Stored items from a collection:
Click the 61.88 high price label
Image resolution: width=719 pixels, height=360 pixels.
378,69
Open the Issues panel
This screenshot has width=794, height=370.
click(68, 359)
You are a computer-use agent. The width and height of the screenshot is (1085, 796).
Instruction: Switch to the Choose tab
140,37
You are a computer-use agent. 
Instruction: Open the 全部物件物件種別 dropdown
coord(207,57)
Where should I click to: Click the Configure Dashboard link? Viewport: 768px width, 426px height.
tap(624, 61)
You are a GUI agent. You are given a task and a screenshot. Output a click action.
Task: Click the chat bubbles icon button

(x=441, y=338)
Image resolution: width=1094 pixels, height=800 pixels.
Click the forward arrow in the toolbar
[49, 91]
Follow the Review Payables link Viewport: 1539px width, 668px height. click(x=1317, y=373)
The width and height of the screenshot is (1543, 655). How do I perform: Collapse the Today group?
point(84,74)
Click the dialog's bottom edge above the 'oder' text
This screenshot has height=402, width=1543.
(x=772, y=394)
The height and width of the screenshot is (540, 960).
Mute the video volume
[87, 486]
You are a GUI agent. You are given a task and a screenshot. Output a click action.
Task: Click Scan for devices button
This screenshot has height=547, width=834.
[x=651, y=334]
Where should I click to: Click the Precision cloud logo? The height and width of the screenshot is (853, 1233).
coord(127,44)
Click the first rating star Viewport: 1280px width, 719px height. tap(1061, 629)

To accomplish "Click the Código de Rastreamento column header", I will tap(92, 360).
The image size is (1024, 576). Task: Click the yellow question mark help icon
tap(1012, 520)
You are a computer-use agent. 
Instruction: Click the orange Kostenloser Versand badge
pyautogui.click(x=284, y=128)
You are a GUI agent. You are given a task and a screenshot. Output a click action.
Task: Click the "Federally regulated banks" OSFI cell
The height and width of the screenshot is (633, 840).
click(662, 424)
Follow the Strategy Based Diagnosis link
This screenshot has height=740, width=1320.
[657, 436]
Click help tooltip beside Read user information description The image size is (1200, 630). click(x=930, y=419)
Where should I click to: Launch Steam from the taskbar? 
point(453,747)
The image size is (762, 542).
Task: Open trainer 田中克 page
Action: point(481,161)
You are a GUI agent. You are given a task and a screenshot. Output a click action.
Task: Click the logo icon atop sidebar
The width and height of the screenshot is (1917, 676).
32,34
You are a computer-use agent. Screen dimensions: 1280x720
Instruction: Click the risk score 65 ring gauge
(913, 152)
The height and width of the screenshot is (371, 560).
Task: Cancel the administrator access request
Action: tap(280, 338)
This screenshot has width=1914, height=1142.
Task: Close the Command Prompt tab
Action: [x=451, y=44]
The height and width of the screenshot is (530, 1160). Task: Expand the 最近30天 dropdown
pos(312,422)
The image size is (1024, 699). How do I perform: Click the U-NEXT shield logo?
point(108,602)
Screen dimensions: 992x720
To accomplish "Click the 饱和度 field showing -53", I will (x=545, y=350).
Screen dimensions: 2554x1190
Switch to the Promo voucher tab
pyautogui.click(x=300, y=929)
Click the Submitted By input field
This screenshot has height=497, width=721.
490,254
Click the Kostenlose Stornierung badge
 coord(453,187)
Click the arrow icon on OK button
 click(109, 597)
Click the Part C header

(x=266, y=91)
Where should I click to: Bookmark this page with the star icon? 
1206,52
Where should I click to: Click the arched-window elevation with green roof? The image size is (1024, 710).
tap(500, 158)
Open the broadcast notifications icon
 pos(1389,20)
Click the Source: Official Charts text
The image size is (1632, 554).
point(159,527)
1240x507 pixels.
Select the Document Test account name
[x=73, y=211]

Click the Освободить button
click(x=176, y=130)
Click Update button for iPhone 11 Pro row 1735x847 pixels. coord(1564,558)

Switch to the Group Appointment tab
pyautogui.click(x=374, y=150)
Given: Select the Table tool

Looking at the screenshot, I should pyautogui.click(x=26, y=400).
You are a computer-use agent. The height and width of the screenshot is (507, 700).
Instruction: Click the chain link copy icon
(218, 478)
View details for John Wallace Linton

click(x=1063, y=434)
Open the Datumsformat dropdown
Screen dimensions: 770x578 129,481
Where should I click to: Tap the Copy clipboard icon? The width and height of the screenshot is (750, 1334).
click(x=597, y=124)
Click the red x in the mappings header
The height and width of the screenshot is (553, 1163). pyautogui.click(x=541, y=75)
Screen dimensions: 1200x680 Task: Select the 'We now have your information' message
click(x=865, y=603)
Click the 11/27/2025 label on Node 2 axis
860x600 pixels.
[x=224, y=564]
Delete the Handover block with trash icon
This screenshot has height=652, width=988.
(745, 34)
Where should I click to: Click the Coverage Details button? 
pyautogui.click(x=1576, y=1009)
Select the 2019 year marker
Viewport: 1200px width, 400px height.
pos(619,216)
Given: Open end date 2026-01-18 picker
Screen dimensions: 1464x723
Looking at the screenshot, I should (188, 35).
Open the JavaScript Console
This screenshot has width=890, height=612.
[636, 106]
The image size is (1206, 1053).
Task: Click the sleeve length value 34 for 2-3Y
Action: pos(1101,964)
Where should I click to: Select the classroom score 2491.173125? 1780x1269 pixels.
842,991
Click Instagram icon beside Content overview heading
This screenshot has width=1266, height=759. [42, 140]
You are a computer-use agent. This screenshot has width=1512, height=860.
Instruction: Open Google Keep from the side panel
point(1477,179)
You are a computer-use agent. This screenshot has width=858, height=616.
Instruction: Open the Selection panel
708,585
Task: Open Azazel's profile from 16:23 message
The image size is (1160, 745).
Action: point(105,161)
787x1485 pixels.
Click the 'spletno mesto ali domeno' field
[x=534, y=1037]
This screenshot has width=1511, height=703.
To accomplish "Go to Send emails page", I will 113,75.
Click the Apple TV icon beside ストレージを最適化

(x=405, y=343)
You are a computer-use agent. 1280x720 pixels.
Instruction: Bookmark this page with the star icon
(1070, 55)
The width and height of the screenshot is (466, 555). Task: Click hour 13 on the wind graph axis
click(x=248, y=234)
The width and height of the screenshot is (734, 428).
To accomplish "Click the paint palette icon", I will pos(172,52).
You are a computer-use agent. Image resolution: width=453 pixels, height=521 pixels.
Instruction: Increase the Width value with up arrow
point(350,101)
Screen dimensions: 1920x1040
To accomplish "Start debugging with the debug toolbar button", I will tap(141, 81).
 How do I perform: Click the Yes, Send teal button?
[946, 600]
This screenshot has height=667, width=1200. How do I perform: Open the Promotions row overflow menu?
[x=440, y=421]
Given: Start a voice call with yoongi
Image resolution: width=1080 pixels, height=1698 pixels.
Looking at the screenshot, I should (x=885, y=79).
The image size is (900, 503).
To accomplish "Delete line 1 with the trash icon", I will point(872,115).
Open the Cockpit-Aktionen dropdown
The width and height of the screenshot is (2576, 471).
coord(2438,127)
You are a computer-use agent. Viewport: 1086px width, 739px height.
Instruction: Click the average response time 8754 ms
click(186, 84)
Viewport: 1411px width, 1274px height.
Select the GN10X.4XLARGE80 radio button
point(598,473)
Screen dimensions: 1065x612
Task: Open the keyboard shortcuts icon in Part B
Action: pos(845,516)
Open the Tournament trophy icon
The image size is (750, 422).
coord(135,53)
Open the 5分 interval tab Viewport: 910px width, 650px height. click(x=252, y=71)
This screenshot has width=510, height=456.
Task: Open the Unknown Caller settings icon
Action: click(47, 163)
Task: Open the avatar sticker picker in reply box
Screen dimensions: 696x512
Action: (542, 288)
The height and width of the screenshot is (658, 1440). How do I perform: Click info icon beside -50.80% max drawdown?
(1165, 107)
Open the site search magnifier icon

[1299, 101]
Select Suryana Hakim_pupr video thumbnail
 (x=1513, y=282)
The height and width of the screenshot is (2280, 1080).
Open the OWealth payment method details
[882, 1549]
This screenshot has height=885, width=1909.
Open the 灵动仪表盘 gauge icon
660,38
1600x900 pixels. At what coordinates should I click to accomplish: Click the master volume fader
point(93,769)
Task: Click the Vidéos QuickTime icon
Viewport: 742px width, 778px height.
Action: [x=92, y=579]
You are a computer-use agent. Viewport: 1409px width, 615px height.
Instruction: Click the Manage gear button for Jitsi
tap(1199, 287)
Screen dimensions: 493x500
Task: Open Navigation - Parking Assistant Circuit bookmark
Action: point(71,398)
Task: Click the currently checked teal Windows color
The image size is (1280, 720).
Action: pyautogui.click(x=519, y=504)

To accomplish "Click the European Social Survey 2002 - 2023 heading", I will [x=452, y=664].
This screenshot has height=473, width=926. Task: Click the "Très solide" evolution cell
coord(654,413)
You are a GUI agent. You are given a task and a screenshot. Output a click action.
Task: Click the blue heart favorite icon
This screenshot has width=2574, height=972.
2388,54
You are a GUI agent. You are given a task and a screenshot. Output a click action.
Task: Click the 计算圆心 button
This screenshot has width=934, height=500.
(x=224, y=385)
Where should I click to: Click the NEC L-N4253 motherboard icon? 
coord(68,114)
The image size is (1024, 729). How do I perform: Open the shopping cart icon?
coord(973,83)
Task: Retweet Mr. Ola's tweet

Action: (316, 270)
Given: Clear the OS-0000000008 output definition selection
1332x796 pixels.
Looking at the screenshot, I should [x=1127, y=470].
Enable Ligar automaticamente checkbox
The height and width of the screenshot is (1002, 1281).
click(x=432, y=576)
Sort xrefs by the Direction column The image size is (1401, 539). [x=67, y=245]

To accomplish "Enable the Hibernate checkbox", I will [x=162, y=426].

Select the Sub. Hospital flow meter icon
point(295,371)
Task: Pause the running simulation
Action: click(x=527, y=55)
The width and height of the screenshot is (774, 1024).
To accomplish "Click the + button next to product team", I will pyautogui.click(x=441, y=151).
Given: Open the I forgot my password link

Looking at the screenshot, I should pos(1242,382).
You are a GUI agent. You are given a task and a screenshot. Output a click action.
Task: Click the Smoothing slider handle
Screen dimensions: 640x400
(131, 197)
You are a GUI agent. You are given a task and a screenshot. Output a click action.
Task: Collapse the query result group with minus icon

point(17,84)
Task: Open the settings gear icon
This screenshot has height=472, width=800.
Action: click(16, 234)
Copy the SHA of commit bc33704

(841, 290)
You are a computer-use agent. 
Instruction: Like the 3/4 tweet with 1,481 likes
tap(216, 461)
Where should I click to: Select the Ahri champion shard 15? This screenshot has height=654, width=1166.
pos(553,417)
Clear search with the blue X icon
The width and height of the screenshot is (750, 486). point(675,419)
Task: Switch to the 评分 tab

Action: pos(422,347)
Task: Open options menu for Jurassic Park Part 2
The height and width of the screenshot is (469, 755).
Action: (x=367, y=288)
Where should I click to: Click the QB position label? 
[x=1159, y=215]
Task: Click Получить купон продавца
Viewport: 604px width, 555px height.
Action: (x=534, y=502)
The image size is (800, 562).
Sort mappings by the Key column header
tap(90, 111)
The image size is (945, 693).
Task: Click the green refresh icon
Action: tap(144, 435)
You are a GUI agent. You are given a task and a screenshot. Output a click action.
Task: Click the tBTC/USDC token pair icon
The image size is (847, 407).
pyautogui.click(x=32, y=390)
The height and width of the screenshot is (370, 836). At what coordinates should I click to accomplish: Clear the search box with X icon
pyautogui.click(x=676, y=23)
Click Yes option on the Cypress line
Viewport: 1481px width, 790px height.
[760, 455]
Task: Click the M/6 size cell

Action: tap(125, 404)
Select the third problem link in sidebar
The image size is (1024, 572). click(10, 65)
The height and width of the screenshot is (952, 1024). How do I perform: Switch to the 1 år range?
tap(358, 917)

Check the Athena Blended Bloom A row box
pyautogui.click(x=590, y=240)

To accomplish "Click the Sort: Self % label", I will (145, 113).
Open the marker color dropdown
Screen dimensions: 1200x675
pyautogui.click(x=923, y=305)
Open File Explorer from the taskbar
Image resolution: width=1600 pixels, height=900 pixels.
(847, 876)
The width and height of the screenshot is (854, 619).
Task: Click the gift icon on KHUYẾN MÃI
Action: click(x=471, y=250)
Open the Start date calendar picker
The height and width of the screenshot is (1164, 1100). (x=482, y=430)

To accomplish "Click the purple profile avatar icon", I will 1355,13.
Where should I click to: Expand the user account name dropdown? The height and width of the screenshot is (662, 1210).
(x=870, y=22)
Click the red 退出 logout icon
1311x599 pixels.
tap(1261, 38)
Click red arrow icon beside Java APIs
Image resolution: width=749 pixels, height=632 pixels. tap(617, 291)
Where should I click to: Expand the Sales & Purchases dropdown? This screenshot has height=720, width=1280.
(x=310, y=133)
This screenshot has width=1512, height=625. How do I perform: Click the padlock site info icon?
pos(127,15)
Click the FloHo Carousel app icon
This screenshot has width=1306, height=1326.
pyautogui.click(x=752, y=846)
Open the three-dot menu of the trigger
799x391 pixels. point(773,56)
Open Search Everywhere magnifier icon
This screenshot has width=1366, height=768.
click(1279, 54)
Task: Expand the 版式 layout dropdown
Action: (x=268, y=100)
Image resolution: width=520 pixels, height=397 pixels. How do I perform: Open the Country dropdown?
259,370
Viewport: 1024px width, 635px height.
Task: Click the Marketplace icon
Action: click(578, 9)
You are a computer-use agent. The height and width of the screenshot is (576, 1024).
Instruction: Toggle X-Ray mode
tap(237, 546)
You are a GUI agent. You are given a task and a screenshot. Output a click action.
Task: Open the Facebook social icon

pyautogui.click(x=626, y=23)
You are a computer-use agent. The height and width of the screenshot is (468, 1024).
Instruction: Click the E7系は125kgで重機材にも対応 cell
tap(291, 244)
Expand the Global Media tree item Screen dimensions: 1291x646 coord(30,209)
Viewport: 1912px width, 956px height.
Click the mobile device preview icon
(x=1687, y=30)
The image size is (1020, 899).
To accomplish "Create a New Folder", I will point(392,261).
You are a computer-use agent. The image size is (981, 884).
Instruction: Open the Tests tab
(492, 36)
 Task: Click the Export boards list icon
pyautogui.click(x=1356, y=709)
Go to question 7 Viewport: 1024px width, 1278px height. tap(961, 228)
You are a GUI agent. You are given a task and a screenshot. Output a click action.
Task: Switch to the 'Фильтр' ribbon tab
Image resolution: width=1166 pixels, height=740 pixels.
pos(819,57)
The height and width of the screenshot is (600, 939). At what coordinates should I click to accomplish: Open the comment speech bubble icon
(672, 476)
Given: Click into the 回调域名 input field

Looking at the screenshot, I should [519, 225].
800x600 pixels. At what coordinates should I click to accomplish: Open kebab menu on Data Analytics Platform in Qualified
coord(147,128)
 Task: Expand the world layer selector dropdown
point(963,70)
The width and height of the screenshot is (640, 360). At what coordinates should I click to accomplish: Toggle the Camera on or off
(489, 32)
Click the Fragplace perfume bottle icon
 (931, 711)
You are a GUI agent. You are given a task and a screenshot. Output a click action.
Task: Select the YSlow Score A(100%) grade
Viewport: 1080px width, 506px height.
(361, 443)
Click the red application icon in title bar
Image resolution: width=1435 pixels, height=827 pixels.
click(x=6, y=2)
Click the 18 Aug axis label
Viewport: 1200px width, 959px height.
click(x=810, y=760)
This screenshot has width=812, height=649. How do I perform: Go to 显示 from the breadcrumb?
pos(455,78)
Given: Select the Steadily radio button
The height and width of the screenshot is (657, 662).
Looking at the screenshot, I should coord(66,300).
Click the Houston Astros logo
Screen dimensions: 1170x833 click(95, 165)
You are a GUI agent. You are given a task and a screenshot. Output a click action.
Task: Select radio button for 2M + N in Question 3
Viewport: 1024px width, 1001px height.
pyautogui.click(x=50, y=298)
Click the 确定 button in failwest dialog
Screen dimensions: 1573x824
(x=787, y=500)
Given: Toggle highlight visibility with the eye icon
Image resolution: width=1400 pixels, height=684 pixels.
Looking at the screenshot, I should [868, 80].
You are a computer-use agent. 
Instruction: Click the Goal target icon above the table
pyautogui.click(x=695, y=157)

What you should do: Send back an exact copy of only the lines from the line with "Instruction: Like the" up to and including the line with "Task: Click Получить купон продавца" in the data above.

Worked solution:
Instruction: Like the 3/4 tweet with 1,481 likes
tap(216, 461)
Where should I click to: Select the Ahri champion shard 15? This screenshot has height=654, width=1166.
pos(553,417)
Clear search with the blue X icon
The width and height of the screenshot is (750, 486). point(675,419)
Task: Switch to the 评分 tab

Action: pos(422,347)
Task: Open options menu for Jurassic Park Part 2
The height and width of the screenshot is (469, 755).
Action: (x=367, y=288)
Where should I click to: Click the QB position label? 
[x=1159, y=215]
Task: Click Получить купон продавца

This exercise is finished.